Class B shares typically possess lower voting rights than Class A shares. However, some companies issue Class B shares that may have higher voting power compared to Class A shares. This could be a ruse employed by the company’s management to disguise a disadvantageous category of shareholding. Therefore, investors should make a thorough investigation of the company’s capital structure before purchasing the company’s shares. Investors can usually find out the capital structure of a company, and the associated rights of different classes of shareholdings by reading the by-laws mentioned in its prospectus published at the time of its IPO, its charter, or by its Memorandum of Association and Articles of Association.
Besides differences in voting power, Class B shares are also usually entitled to a lower dividend payout compared to Class A shareholders. In addition, holders of Class B shares could also be subject to lower repayment priority compared to Class A shareholders in the event of the company’s bankruptcy.
Mutual fund Class B shares
Buyers of shares in mutual funds are typically subject to a front-end sales load or commission, depending on the number of shares purchased. Bulk purchases of shares, or stakes in several mutual funds that are offered by the fund’s family, are factors that could reduce the sales load payable by Class A shareholders in mutual funds.
In contrast, mutual fund shares that carry no sales load are referred to as Class B shares. Investors who purchase Class B shares in a mutual fund need not pay a commission up-front to the issuer while making a purchase. Instead, Class B mutual fund shareholders may be subject to a fee when disposing of their Class B shares.

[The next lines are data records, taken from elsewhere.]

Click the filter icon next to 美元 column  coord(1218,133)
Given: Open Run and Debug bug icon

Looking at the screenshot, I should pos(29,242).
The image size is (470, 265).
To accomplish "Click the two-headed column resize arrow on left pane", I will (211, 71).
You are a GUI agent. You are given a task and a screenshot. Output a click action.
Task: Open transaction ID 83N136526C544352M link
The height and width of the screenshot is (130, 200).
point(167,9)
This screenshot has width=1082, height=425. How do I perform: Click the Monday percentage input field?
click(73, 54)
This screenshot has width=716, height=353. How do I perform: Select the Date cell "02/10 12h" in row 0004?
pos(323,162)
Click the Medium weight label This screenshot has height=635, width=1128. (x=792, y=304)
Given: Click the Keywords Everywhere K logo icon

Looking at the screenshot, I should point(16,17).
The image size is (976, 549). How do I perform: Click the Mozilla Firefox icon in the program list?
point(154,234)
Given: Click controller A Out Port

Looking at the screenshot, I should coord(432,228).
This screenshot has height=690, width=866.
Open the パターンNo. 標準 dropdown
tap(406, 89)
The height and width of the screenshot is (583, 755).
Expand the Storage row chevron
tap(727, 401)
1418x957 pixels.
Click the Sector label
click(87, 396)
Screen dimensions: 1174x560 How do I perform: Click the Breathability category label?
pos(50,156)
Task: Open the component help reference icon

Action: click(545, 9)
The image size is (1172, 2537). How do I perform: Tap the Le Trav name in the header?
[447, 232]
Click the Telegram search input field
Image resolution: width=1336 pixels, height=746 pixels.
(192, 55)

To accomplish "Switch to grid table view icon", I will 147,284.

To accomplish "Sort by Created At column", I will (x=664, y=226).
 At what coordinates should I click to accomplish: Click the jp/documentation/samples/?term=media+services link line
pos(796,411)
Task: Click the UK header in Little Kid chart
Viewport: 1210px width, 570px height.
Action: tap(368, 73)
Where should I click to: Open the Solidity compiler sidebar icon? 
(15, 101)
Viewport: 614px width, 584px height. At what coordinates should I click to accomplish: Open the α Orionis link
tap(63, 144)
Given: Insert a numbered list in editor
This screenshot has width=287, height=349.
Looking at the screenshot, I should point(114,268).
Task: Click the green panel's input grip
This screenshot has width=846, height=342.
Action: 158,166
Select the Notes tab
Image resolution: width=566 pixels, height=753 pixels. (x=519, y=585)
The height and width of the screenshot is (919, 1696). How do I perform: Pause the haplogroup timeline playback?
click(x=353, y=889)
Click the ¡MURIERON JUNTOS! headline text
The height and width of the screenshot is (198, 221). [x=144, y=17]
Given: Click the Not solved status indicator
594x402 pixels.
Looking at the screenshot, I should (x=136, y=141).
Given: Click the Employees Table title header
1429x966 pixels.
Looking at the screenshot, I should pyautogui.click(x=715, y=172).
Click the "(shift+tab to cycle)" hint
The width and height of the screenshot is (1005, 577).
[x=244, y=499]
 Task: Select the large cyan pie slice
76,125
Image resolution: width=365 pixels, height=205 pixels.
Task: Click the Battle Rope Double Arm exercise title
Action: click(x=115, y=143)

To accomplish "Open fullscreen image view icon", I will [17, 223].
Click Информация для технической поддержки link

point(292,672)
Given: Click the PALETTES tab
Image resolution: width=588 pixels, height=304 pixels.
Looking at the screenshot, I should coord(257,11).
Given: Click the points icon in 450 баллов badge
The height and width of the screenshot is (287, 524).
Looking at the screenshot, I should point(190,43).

Why do companies issue Class B shares?
There could be several compelling reasons why companies issue Class B shares. Some of these may include:
- Maintaining control of the company’s strategic decision-making: As Class B shares typically offer lower voting power compared to Class A shares, they provide promoters with the opportunity to raise capital from financial markets without ceding control of the operations of the company.
- Making company stock more accessible to retail investors: Sometimes a company’s share price may be priced very high. Some companies announce stock splits to make the share price more affordable for ordinary retail investors. Other companies may issue different share classes like Class B shares which would trade at a lower market price compared to Class A shares, making the former more accessible to retail investors. For example, Warren Buffet’s Berkshire Hathaway Inc. has two categories of stock – Class A, and Class B. One Class A share of the company closed at $546,215 as on 22nd September 2023. This is far beyond the affordability range of retail investors. Only institutional investors or very High Net Worth Investors (HNWI) can afford to purchase Berkshire Hathaway’s Class A shares. Consequently, the company has also issued Class B shares, which closed at $360.16 on September 22, 2023. There is a huge price differential between the two classes of shares. As Berkshire Hathaway has never offered a stock split or dividends, Class B shares provide an opportunity for retail investors to participate in the company’s stock price appreciation.
- Protection against hostile takeovers: The issue of Class B shares implies different voting rights. As a result, company insiders who may possess Class A shares have greater voting power and the ability to withstand or resist hostile takeovers. As Class B shares are purchased on the open market, they will not provide the buyers with commensurate voting rights. This would hamper the ability of outsiders to mount challenges to the company’s existing status quo.
- Internal stake: Company senior management, directors, and other key personnel are also issued Class B shares, as a way of maintaining their stake in the company.
In conclusion
To conclude, investors must employ caution while purchasing Class B shares. While they may trade at lower prices than other share categories, they often provide the shareholder with both lower voting power, and lower dividend entitlements. Not only that, recovery of capital in the event of bankruptcy is contingent upon the claims of other categories of shareholders being met. For more details on this, we recommend consulting a financial advisor.